Hi All, A few questions on the procedure here to recover a failed node: http://docs.basho.com/riak/kv/2.2.3/using/repair-recovery/failed-node/
We lost a production riak server when AWS decided to delete a node and we plan on doing this procedure to replace it with a newly built node. A practice run in our QA environment has brought up some questions. - How can I tell when everything has synched up? I thought I could just monitor the handoffs but these completed within 5 minutes of comitting the cluster changes, the data directories continued to grow rapidly in size for at least an hour. I assume that this was data being synched to the new node but how can I tell when it has completed from the user level?

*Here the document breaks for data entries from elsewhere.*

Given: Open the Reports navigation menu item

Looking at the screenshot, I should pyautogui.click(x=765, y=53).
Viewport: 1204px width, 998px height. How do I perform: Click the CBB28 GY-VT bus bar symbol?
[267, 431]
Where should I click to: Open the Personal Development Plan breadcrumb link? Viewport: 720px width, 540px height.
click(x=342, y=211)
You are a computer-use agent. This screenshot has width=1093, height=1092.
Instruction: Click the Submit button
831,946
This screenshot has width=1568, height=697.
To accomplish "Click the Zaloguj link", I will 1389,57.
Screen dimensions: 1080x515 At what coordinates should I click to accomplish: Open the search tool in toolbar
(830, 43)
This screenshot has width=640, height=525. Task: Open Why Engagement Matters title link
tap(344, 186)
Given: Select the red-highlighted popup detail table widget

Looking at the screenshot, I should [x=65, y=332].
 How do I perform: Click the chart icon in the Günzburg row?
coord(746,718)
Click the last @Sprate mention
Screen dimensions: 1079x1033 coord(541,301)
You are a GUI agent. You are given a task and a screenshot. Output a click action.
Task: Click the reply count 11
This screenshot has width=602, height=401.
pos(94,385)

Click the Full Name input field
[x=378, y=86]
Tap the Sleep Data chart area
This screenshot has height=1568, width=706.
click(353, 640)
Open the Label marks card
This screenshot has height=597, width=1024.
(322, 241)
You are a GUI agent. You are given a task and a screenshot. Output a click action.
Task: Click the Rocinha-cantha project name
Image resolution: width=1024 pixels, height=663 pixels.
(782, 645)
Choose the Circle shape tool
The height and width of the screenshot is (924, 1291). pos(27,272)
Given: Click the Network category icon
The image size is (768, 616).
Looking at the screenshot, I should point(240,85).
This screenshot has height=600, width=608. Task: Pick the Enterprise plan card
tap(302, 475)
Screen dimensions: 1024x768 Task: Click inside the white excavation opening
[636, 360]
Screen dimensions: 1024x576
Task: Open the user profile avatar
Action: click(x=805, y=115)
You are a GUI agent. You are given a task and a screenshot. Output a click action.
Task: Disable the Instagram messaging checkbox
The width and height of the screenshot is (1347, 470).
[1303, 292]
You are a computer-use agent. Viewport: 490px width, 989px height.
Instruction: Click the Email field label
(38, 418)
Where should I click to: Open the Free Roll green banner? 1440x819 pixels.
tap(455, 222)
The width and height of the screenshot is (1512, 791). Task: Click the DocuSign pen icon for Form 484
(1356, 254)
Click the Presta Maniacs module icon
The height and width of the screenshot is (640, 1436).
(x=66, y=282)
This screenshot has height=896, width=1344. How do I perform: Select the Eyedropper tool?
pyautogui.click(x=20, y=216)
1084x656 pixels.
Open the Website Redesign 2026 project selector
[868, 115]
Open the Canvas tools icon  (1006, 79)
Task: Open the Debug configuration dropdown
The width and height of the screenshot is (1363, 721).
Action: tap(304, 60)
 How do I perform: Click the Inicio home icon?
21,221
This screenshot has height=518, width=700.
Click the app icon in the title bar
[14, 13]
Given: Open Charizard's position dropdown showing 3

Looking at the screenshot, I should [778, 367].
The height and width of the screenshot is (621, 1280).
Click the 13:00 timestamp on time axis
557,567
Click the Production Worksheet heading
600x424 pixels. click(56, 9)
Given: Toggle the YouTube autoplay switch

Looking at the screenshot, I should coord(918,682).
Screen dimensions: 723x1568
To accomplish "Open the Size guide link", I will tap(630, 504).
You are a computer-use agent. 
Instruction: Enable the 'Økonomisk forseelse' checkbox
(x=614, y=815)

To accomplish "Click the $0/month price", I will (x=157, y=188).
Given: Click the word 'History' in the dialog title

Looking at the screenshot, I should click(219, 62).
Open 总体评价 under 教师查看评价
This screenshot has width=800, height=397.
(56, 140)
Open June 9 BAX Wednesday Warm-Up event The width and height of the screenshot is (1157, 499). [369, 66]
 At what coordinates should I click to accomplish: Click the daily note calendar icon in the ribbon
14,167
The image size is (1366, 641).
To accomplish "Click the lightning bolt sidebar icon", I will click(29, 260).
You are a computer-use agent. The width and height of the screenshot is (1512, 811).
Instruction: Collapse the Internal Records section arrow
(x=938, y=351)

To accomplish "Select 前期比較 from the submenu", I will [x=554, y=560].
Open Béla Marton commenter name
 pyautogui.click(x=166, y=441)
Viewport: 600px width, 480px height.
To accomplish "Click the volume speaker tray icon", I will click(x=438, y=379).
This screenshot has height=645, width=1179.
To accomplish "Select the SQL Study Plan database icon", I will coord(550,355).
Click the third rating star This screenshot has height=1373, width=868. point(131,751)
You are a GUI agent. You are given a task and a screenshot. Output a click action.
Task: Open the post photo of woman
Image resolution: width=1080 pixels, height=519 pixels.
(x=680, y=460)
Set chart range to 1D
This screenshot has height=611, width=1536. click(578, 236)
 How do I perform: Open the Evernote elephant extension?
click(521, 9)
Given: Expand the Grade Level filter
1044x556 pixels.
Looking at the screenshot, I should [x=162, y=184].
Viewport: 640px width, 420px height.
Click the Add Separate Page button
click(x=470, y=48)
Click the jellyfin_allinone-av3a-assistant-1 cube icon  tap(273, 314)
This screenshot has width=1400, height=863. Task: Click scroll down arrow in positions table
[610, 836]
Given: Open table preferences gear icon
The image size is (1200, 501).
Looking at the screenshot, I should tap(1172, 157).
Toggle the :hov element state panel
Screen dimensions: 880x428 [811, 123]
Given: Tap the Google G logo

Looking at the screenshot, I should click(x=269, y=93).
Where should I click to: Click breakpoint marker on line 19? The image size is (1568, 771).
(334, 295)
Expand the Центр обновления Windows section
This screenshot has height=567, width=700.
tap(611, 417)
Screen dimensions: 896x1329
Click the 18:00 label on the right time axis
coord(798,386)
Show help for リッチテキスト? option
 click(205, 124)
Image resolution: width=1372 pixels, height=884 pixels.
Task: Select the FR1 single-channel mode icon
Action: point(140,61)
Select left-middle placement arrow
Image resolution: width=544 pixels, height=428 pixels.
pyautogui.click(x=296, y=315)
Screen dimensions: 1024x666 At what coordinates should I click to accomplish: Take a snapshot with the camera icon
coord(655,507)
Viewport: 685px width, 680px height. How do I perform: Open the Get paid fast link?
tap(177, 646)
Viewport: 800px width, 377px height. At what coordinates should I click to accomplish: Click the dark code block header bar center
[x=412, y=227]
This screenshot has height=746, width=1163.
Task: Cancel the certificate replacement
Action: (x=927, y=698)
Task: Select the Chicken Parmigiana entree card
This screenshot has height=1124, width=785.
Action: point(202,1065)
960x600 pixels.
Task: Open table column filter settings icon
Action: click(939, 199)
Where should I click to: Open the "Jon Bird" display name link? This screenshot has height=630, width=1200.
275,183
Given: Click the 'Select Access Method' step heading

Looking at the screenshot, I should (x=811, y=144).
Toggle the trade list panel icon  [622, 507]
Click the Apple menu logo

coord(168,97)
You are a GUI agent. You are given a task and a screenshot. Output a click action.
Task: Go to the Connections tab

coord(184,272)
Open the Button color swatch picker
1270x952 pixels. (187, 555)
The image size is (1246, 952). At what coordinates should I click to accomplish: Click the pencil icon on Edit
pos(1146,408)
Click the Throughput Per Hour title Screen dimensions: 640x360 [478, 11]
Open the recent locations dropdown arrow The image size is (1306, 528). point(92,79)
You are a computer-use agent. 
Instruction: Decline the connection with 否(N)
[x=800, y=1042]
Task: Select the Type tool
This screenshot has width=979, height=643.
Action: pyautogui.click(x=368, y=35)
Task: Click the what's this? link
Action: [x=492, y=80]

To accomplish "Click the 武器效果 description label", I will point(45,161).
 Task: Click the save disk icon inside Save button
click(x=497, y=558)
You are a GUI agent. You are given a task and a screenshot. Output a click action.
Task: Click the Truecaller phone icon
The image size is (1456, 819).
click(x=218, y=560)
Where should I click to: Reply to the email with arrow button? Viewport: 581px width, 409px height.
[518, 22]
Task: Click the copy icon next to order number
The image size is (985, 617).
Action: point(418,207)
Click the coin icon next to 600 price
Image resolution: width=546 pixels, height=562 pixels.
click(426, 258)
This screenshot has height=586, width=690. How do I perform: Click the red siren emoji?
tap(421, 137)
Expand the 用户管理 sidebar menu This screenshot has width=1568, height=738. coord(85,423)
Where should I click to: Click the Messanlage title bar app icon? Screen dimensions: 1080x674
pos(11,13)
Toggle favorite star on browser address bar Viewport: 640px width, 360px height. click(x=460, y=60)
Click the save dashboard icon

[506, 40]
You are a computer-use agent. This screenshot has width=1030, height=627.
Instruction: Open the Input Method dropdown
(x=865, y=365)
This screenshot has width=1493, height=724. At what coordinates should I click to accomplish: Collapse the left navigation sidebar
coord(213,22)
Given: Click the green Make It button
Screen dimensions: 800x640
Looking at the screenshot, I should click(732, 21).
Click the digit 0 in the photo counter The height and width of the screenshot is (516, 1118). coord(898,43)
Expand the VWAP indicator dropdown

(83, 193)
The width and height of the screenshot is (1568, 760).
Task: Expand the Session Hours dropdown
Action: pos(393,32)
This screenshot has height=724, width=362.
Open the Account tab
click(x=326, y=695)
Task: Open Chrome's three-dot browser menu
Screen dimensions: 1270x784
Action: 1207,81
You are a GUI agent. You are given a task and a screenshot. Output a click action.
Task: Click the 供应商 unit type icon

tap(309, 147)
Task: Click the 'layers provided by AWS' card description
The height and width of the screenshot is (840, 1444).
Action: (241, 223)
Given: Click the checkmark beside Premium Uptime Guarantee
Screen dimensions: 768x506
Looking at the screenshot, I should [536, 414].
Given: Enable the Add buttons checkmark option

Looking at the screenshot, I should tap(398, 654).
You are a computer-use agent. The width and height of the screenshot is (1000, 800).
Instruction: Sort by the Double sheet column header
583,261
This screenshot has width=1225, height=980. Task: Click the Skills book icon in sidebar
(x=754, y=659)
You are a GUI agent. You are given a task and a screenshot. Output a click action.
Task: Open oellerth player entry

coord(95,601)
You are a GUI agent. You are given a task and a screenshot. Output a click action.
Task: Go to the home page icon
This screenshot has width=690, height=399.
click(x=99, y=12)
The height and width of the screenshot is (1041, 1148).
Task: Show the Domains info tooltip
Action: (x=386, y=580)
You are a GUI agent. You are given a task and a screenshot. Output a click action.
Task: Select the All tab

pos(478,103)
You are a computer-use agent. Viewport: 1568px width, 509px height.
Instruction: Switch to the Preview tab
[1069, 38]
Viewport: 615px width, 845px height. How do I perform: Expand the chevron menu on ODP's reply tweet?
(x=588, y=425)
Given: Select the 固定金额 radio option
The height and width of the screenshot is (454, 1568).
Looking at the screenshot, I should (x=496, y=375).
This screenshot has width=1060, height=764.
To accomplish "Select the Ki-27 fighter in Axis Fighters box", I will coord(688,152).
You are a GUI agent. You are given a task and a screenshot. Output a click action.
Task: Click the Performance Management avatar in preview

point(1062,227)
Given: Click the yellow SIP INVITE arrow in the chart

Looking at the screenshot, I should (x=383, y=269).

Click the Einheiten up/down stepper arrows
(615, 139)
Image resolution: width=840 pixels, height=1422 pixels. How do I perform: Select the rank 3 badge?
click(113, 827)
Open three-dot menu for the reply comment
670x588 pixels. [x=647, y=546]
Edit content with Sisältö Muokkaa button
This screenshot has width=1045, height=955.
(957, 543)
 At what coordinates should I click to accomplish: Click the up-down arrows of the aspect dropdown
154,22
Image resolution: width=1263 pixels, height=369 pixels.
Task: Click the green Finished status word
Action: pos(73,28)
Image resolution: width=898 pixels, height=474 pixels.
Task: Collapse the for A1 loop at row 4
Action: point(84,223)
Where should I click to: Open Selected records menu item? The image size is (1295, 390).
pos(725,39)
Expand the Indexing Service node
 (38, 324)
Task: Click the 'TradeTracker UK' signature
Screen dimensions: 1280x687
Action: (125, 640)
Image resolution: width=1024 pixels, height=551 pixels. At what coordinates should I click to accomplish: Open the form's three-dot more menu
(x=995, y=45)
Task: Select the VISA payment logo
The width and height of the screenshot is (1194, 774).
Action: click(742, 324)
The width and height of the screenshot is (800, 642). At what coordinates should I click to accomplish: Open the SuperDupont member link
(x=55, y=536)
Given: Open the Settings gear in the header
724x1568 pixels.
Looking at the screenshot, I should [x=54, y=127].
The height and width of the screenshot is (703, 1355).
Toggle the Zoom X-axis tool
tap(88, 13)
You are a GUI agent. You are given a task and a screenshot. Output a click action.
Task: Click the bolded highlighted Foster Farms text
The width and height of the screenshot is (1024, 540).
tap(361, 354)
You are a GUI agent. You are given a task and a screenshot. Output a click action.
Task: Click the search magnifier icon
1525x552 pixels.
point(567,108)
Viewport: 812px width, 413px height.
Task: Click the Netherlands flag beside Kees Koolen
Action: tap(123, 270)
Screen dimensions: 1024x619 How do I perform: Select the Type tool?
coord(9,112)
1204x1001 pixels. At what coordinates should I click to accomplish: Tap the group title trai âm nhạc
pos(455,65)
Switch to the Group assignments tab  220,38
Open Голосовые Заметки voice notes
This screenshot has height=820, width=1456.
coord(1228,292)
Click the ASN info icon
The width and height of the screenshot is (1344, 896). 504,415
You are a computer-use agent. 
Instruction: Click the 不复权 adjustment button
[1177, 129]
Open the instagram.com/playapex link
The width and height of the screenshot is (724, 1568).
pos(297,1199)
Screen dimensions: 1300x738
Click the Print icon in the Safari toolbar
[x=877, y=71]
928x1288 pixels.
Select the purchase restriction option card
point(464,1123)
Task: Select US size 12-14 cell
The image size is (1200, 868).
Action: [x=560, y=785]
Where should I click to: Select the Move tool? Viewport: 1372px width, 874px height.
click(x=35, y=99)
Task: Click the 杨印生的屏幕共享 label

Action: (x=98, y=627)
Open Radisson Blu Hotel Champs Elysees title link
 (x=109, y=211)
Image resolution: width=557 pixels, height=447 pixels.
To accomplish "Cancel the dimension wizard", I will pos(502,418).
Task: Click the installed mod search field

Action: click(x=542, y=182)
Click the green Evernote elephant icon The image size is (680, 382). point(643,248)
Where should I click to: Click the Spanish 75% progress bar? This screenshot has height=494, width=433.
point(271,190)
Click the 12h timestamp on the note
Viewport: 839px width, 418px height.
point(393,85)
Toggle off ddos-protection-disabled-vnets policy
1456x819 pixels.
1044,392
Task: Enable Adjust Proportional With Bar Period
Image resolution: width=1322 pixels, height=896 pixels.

Or is it left up to AAE to sync the data? - The size of the bitcask directory on the 4 original nodes is ~10GB, on the new node the size of this directory climbed to 1GB within an hour but hasn't moved much in the 4 days since. I know bitcask entries still exist until the periodic compaction but can it be right that its hanging on to 90% the disk space its using for dead data? - Not directly related to the recovery procedure, but while one node of a five-node cluster is down how is the extra load distributed within the cluster? It will still keep 3 copies of each entry, right? Are the copies that would have been on the missing node all stored on the next node in the ring, or distributed all around the cluster? Thanks in advance, //Sean.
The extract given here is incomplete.